_Aim of the exercise_: Edit the lines from the line with "This screenshot has height=1568, width=680." up to and including the line with "Action: (x=104, y=210)", replacing "cloud upload" with "cloud download" and leaving everything else unchanged. Return only those lines.

_Dataset excerpt_:
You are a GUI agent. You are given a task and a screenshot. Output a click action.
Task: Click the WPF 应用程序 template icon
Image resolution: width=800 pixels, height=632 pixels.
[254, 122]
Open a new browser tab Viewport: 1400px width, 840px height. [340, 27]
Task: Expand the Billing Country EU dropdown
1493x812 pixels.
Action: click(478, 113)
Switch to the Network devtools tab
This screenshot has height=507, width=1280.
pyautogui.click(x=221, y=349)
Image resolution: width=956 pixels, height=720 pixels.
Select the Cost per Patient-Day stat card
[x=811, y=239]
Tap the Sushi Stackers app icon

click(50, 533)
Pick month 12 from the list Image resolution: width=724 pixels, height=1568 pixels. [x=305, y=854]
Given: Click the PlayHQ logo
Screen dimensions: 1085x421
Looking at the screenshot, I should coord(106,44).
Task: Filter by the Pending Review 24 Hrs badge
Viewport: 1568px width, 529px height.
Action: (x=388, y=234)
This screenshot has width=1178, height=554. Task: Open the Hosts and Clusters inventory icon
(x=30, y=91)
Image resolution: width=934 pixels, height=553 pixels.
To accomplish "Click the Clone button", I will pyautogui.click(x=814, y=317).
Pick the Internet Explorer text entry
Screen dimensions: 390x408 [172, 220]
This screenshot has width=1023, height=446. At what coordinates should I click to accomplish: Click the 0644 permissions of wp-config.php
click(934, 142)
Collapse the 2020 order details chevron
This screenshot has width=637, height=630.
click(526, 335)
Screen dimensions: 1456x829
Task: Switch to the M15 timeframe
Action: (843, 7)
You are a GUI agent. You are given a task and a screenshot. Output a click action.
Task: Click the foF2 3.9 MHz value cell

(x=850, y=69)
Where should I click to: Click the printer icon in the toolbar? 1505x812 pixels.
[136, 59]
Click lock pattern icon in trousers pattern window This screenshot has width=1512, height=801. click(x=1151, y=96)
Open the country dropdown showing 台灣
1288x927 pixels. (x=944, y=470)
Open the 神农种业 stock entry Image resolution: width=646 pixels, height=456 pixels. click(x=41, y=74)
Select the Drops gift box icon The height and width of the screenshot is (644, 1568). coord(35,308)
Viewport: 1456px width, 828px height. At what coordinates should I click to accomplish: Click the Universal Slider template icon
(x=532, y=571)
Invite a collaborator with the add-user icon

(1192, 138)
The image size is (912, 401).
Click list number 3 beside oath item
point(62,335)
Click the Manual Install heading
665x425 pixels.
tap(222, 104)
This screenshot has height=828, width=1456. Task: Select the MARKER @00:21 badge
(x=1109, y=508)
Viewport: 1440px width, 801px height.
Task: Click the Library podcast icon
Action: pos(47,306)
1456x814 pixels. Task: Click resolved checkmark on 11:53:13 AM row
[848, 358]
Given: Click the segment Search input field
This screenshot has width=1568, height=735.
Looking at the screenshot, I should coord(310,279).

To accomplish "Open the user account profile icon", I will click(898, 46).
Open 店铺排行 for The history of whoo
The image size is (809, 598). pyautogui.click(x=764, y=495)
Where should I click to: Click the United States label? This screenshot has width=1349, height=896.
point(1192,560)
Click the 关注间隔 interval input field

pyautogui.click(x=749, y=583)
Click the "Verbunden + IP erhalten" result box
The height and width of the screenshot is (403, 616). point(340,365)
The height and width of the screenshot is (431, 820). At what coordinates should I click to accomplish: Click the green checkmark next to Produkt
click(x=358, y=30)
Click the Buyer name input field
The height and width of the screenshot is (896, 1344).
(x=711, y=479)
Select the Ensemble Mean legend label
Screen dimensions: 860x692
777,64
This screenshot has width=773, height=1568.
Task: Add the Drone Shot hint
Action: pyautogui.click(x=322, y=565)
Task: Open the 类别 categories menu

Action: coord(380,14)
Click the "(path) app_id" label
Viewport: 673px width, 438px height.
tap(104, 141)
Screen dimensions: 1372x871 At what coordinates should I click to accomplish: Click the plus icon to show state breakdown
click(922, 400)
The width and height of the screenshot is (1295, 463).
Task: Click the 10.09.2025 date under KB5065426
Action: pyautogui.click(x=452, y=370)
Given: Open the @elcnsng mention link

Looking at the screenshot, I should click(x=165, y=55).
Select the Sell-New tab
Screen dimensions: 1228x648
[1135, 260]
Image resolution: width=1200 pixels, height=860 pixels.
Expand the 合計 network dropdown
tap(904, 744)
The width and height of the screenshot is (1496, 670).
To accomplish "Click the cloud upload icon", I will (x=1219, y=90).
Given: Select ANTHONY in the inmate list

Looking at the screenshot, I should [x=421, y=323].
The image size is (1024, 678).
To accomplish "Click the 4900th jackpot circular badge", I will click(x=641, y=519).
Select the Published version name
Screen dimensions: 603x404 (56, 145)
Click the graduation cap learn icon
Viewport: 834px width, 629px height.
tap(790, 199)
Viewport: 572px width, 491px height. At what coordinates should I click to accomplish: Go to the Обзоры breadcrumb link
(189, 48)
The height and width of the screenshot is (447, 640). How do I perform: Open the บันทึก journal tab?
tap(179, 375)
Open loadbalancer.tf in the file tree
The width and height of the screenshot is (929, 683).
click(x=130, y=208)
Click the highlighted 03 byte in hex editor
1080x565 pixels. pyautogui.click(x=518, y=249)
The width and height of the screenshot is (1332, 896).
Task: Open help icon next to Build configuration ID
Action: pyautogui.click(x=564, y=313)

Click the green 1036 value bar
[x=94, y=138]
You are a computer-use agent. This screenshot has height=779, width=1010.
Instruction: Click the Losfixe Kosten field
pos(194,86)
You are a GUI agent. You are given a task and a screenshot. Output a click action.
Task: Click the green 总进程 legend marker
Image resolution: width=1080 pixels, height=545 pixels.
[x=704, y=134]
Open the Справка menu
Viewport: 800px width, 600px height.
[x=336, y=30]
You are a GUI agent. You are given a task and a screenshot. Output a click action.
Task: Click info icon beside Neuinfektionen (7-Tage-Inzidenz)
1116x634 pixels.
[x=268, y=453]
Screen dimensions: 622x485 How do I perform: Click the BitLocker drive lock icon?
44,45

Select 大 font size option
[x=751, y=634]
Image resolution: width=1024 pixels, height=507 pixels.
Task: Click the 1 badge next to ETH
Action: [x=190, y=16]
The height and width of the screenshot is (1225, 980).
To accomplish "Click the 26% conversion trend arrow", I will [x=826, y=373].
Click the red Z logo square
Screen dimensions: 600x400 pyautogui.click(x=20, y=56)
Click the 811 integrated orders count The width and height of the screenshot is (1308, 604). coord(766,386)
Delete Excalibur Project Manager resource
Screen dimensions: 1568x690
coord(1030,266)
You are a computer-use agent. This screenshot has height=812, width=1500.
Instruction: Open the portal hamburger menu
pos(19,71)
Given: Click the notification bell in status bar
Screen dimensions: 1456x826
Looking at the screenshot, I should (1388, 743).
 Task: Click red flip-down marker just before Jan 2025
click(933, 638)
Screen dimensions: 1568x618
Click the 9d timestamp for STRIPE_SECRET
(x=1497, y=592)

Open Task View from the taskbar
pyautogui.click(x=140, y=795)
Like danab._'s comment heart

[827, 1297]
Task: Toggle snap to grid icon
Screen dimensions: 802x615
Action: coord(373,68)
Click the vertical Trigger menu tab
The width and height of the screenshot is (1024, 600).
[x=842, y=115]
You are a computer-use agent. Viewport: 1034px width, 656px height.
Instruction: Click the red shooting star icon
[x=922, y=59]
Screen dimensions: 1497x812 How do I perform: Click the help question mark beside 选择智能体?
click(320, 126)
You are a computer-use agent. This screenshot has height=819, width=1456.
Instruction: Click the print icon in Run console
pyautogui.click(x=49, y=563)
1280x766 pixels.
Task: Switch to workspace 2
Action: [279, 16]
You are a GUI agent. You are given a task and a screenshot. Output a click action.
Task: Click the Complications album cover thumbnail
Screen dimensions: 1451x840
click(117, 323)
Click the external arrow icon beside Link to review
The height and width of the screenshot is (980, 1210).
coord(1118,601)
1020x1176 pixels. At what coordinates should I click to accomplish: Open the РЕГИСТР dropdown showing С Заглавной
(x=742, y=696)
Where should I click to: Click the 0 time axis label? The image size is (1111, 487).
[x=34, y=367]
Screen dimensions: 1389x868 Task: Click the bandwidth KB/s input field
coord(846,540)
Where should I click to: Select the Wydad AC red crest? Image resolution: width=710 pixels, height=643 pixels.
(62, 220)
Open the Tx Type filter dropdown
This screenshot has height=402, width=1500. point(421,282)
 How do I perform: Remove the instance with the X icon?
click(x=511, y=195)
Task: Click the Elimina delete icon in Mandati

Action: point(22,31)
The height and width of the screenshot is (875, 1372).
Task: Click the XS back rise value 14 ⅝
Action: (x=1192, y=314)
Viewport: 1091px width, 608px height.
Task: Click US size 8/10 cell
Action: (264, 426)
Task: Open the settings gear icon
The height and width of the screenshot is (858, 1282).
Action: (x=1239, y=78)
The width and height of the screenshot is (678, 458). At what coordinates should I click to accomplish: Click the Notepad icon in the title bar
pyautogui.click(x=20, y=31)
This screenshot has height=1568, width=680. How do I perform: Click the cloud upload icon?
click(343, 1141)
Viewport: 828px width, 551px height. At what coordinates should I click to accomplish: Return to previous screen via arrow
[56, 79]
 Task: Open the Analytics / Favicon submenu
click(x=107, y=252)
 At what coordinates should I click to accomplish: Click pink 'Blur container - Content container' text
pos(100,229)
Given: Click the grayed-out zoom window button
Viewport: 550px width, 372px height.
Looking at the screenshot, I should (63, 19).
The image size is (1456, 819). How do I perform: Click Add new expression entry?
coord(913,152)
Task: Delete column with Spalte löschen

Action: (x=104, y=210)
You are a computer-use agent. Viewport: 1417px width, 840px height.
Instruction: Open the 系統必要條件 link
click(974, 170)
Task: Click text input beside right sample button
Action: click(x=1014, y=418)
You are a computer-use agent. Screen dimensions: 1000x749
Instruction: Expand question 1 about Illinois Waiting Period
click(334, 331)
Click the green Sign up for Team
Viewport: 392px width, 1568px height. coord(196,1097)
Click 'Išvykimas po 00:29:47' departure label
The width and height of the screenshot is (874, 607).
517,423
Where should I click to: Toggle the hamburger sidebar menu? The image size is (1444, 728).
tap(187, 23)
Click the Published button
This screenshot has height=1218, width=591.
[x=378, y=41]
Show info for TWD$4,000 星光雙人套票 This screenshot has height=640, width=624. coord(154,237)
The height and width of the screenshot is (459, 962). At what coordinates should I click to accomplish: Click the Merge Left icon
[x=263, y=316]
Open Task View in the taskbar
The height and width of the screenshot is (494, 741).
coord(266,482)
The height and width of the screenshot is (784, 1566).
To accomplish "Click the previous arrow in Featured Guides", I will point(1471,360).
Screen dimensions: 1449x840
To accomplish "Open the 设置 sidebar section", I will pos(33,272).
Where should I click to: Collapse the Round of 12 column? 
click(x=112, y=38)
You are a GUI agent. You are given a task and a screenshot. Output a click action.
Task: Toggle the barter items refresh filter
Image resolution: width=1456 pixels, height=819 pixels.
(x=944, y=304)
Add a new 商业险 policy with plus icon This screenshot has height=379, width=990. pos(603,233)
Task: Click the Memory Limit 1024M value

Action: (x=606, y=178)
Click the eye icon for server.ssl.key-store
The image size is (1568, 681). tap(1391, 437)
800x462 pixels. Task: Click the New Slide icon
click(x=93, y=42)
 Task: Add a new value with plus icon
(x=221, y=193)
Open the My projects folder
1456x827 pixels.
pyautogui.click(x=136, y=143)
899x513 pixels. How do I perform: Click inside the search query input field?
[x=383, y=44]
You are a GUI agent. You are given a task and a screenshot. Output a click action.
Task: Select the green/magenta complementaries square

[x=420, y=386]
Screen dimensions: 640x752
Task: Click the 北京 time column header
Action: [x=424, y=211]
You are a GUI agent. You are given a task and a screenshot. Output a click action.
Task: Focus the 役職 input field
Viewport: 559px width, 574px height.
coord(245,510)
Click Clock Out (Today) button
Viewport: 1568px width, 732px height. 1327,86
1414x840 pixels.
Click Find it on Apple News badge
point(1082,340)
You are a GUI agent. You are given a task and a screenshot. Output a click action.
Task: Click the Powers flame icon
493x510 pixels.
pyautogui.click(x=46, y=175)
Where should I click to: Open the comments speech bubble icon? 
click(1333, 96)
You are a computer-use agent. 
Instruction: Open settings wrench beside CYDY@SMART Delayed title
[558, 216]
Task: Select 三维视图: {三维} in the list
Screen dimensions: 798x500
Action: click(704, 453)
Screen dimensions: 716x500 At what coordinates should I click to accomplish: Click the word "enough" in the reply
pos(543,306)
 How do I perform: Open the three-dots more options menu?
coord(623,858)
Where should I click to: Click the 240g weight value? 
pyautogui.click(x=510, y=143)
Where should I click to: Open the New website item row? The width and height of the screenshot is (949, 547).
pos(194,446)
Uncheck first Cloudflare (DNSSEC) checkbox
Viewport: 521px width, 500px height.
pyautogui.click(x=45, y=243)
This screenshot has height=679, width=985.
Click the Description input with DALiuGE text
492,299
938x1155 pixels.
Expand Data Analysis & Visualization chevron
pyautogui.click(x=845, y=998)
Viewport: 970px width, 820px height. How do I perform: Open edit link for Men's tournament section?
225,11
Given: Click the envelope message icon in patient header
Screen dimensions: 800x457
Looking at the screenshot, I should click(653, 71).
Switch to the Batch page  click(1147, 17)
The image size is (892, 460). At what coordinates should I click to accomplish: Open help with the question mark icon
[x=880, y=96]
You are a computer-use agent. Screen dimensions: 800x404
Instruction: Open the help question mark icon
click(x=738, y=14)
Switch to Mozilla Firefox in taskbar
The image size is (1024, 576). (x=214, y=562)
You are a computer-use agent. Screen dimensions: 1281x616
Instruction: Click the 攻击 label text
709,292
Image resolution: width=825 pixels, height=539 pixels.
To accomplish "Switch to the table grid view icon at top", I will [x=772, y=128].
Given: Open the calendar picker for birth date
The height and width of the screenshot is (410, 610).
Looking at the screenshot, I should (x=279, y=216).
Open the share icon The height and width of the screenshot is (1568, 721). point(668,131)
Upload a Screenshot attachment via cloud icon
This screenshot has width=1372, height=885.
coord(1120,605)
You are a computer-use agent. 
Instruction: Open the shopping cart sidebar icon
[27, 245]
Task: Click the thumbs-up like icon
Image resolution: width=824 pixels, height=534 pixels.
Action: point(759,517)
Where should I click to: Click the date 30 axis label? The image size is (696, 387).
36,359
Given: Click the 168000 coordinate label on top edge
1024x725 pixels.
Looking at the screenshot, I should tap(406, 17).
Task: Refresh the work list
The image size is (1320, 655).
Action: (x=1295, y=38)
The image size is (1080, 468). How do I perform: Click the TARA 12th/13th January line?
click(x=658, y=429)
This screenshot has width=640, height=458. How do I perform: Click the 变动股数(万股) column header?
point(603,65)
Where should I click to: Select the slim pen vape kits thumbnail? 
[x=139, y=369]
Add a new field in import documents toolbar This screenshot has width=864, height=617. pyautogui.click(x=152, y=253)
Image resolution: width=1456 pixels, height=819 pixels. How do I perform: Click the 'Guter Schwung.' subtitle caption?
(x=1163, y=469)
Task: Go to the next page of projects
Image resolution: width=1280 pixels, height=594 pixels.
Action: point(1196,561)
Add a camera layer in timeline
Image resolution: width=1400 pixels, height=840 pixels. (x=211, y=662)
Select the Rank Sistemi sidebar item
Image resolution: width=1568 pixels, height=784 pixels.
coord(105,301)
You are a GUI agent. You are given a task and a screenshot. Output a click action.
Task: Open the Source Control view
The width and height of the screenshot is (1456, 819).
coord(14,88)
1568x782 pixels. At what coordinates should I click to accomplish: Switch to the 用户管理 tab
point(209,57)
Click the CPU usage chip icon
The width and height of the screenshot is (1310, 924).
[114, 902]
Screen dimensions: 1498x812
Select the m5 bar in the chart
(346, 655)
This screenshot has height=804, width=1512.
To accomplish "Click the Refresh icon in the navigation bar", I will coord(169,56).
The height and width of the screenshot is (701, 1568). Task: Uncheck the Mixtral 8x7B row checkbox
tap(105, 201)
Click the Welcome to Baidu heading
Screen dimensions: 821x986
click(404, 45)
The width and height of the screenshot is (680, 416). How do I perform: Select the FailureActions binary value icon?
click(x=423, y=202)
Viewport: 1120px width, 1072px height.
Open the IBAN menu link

_Written solution_:
This screenshot has height=1568, width=680. How do I perform: Click the cloud download icon?
click(343, 1141)
Viewport: 828px width, 551px height. At what coordinates should I click to accomplish: Return to previous screen via arrow
[56, 79]
 Task: Open the Analytics / Favicon submenu
click(x=107, y=252)
 At what coordinates should I click to accomplish: Click pink 'Blur container - Content container' text
pos(100,229)
Given: Click the grayed-out zoom window button
Viewport: 550px width, 372px height.
Looking at the screenshot, I should (63, 19).
The image size is (1456, 819). How do I perform: Click Add new expression entry?
coord(913,152)
Task: Delete column with Spalte löschen

Action: (x=104, y=210)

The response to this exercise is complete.